### Try it
A line qualifies if it holds the string "settings". Copy every qualifying line from the records.

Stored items

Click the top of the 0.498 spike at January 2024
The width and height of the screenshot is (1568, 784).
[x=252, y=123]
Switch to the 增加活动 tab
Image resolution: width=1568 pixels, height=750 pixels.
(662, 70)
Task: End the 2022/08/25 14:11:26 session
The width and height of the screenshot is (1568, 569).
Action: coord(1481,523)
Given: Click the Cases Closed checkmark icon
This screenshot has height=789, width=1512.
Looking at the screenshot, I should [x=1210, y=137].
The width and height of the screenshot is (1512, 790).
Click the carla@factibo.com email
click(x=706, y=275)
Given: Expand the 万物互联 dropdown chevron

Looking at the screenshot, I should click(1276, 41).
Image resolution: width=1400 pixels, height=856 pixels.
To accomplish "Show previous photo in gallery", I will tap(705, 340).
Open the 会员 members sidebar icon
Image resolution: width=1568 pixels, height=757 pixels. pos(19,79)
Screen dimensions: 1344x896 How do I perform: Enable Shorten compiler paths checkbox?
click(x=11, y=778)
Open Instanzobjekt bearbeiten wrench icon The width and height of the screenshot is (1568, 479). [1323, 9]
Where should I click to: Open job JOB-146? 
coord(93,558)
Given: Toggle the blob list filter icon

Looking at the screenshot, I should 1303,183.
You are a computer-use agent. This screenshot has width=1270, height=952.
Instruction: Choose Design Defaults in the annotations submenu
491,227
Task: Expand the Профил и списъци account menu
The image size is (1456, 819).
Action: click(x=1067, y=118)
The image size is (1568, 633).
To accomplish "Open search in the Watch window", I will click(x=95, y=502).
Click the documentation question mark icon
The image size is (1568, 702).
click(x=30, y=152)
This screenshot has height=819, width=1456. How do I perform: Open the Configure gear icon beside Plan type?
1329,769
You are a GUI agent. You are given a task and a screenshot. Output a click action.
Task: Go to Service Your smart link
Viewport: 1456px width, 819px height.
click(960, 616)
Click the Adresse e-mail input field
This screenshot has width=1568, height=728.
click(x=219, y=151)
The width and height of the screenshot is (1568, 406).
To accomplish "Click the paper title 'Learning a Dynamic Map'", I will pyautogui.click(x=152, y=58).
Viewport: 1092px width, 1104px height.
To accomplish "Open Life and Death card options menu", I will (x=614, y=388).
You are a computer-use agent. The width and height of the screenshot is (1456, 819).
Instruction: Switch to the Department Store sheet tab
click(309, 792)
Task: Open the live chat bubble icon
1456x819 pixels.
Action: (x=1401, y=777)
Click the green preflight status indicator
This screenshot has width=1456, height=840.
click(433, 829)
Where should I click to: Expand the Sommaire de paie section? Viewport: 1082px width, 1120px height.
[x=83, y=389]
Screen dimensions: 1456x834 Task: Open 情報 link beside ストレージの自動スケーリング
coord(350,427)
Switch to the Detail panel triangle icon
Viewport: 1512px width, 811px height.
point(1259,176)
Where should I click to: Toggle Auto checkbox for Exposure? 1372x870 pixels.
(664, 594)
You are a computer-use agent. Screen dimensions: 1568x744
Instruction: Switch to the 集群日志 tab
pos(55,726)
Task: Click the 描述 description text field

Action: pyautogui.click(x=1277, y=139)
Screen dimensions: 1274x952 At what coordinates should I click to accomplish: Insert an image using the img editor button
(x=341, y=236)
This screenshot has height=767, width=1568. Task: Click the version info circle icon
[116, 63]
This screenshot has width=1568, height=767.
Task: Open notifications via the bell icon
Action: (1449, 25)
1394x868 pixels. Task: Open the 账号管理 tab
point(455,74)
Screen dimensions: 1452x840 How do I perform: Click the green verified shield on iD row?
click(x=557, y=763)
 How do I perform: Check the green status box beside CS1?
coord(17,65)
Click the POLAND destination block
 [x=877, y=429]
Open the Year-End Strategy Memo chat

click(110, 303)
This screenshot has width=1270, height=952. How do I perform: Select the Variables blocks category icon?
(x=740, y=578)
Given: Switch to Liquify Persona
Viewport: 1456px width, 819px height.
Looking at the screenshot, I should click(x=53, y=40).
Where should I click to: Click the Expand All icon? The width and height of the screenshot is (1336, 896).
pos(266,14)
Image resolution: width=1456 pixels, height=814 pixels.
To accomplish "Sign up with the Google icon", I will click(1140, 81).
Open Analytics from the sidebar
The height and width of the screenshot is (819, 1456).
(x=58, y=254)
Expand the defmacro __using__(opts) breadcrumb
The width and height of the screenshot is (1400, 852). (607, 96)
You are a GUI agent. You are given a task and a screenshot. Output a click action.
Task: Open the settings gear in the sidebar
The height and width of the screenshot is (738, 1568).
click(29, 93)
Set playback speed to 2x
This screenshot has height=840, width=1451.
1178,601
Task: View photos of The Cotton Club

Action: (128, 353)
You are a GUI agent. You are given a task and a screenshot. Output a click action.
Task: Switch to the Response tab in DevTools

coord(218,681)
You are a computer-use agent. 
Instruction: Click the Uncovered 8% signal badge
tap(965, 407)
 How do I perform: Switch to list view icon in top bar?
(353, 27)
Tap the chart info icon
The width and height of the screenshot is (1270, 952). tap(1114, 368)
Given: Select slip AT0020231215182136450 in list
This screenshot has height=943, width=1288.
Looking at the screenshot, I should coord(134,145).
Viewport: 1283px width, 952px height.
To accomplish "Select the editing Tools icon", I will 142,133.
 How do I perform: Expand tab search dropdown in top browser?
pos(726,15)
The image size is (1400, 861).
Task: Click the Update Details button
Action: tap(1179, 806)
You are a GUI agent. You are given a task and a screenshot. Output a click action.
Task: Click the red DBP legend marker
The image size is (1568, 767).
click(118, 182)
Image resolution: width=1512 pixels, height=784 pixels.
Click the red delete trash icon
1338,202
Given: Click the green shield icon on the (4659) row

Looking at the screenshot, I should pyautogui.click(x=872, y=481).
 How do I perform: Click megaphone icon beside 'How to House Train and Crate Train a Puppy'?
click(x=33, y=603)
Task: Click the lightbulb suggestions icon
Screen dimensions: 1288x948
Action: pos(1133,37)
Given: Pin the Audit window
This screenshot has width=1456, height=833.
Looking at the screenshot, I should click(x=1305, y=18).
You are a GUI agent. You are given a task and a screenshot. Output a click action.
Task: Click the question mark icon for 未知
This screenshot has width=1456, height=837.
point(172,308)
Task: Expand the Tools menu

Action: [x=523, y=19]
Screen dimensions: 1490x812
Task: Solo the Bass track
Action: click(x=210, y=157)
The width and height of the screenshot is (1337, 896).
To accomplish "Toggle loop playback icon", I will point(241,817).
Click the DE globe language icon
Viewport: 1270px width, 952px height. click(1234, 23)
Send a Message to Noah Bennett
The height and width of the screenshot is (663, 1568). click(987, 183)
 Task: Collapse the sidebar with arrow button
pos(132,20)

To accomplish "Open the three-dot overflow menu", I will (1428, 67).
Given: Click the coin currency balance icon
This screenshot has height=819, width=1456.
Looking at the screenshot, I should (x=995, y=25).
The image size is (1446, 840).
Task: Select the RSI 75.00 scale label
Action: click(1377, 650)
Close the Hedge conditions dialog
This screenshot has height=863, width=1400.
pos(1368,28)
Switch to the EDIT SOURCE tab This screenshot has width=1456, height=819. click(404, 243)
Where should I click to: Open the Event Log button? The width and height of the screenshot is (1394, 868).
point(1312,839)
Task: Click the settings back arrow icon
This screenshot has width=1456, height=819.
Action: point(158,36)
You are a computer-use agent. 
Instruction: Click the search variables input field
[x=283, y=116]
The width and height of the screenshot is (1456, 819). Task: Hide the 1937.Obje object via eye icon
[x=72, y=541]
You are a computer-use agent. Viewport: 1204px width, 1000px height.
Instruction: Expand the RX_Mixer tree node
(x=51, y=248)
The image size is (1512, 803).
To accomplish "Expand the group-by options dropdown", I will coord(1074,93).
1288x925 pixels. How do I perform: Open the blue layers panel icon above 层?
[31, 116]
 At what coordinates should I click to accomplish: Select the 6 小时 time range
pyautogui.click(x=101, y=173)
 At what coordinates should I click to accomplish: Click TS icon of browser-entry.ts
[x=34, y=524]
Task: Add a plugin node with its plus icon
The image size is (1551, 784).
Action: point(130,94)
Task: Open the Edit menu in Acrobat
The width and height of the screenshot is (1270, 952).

### Result
Task: Open the settings gear in the sidebar
Task: Click the settings back arrow icon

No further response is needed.